Para o acrisolamento da democracia, são dados passos largos em direção a um modelo pautado na segregação, no extrativismo e na concentração da riqueza. Sua redução, revela-se na rota da produção da injustiça social. É possível observar tal dinâmica nos números apresentados pelo IBGE. O instituto brasileiro é taxativo ao exclamar que 55 milhões de indivíduos estão expostos a alguma dimensão da pobreza material. Desses, 6,3 milhões estão efetivamente na condição de miséria. Outros 13 milhões estão desempregados e a reforma do trabalho já expõe 28 milhões de pessoas à condição de subutilização. Esses números tendem a piorar quando começarmos a conhecer os primeiros efeitos da desnecessária reforma da previdência.

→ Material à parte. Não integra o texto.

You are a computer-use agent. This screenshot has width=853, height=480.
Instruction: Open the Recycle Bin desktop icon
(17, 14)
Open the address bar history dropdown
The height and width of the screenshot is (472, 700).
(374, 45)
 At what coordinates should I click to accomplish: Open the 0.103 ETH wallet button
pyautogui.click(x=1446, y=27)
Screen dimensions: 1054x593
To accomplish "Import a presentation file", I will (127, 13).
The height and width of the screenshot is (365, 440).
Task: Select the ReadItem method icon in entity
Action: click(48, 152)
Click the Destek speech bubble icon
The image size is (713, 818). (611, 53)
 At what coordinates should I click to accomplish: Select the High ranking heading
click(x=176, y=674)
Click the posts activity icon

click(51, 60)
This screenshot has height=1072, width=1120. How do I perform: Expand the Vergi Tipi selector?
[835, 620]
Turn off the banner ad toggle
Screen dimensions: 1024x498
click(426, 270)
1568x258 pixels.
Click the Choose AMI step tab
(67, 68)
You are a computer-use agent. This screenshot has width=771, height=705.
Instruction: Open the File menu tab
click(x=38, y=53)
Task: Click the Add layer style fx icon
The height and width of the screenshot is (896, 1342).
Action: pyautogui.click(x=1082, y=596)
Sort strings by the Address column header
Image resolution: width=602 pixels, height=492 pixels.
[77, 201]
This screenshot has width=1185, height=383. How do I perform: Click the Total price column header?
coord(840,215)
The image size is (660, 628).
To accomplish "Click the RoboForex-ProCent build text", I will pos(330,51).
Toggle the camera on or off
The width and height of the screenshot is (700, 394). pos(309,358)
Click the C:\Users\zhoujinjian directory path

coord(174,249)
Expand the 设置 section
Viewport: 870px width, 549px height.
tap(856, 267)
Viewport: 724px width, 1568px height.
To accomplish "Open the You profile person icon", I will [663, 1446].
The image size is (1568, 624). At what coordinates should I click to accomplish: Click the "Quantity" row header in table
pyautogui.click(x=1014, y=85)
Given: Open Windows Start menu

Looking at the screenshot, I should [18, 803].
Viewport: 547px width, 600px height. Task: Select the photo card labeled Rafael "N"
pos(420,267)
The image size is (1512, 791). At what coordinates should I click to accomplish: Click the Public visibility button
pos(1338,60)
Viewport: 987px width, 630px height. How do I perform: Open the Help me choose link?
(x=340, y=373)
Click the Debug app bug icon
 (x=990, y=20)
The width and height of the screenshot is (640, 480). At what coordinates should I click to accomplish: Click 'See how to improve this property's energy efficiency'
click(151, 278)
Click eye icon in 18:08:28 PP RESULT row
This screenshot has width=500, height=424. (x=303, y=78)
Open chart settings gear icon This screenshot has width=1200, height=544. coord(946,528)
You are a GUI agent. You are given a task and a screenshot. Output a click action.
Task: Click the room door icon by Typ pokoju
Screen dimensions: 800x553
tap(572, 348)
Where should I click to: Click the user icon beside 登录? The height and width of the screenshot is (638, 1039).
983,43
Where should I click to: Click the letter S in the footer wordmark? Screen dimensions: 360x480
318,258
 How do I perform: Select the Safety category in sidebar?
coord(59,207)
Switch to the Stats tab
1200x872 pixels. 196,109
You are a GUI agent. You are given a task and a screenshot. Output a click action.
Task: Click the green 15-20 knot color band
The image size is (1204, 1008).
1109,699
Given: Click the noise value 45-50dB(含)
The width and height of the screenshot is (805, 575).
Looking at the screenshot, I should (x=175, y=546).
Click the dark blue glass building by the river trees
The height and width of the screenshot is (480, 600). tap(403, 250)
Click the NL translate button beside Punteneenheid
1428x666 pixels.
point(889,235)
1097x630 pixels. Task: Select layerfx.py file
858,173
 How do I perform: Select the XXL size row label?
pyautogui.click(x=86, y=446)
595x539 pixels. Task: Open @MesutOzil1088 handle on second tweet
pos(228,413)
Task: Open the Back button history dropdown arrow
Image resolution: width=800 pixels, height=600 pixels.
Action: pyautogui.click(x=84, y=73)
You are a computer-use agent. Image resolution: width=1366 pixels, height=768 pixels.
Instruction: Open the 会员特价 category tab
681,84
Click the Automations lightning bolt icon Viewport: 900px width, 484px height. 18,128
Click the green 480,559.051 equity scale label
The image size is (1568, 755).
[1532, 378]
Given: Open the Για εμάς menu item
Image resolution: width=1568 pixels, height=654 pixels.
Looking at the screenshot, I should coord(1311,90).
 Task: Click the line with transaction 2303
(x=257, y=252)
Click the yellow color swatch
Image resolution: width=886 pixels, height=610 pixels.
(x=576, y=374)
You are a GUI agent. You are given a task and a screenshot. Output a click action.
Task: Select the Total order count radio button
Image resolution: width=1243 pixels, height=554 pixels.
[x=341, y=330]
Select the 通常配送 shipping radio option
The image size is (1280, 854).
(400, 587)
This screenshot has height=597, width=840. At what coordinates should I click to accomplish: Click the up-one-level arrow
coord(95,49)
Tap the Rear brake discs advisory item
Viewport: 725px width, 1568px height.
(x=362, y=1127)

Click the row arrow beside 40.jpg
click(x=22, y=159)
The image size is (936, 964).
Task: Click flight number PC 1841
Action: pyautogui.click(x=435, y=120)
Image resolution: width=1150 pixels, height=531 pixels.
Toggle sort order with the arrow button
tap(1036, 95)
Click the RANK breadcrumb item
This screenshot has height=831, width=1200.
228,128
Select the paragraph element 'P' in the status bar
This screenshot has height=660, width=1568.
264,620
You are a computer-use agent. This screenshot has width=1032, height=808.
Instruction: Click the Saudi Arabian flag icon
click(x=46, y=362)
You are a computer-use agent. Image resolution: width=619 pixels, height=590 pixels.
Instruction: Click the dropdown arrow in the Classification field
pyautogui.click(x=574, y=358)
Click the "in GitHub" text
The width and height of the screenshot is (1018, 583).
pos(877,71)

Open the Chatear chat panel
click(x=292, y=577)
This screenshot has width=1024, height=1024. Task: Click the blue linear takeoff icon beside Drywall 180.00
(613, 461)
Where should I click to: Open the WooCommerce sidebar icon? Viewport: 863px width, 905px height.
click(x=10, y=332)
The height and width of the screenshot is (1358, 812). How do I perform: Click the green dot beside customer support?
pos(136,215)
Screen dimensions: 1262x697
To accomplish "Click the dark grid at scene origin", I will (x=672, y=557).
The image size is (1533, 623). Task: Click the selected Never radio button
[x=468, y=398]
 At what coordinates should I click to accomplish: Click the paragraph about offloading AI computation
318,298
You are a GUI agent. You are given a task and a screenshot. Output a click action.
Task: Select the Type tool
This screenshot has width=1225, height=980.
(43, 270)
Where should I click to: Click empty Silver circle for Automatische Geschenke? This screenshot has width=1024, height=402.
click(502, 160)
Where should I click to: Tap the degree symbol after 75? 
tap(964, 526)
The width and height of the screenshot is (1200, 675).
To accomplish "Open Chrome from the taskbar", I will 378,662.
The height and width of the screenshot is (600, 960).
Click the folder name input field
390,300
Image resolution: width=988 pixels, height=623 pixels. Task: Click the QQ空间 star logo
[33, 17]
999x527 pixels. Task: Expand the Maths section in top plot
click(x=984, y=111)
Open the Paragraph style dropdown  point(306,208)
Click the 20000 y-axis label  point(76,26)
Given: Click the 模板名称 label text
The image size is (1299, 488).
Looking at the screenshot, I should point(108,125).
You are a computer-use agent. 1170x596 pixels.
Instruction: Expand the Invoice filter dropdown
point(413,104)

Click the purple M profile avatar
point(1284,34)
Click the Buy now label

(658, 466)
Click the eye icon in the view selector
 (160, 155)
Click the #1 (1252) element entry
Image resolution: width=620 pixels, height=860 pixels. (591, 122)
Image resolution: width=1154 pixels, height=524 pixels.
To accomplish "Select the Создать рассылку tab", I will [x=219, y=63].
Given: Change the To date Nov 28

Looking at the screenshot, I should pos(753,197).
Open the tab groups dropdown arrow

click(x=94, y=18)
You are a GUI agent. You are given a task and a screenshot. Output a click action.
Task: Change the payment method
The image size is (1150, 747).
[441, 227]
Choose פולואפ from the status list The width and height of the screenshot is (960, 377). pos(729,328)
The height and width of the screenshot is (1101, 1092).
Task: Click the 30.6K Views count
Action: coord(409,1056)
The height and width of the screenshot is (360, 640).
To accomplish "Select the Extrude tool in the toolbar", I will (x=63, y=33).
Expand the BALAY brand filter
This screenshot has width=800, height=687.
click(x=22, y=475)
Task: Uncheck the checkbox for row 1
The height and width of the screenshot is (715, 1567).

Por isso, é urgente construir outro caminho. Mas é preciso reconhecer a aporia deste momento. Apresentar saída real e vencer o medo inercial. Tal caminho consiste em afirmar que a miséria, por ser uma condição socialmente construída, é por assim dizer um problema ético, e não técnico. Não há receita, mas estou convencido que a resposta a aporia começa pela ampliação da democracia; parar a produção de injustiças sociais, e a promover uma economia que cuide da casa comum.

Quiçá nos convençemos que a superação da aporia entre nós, passa por aceitarmos que outro caminho seja possível. O caminho que renove e amplie a democracia.


Rafael dos Santos da Silva é Professor na Universidade Federal do Ceará - UFC e Doutorando em Sociologia pela Universidade de Coimbra – UC.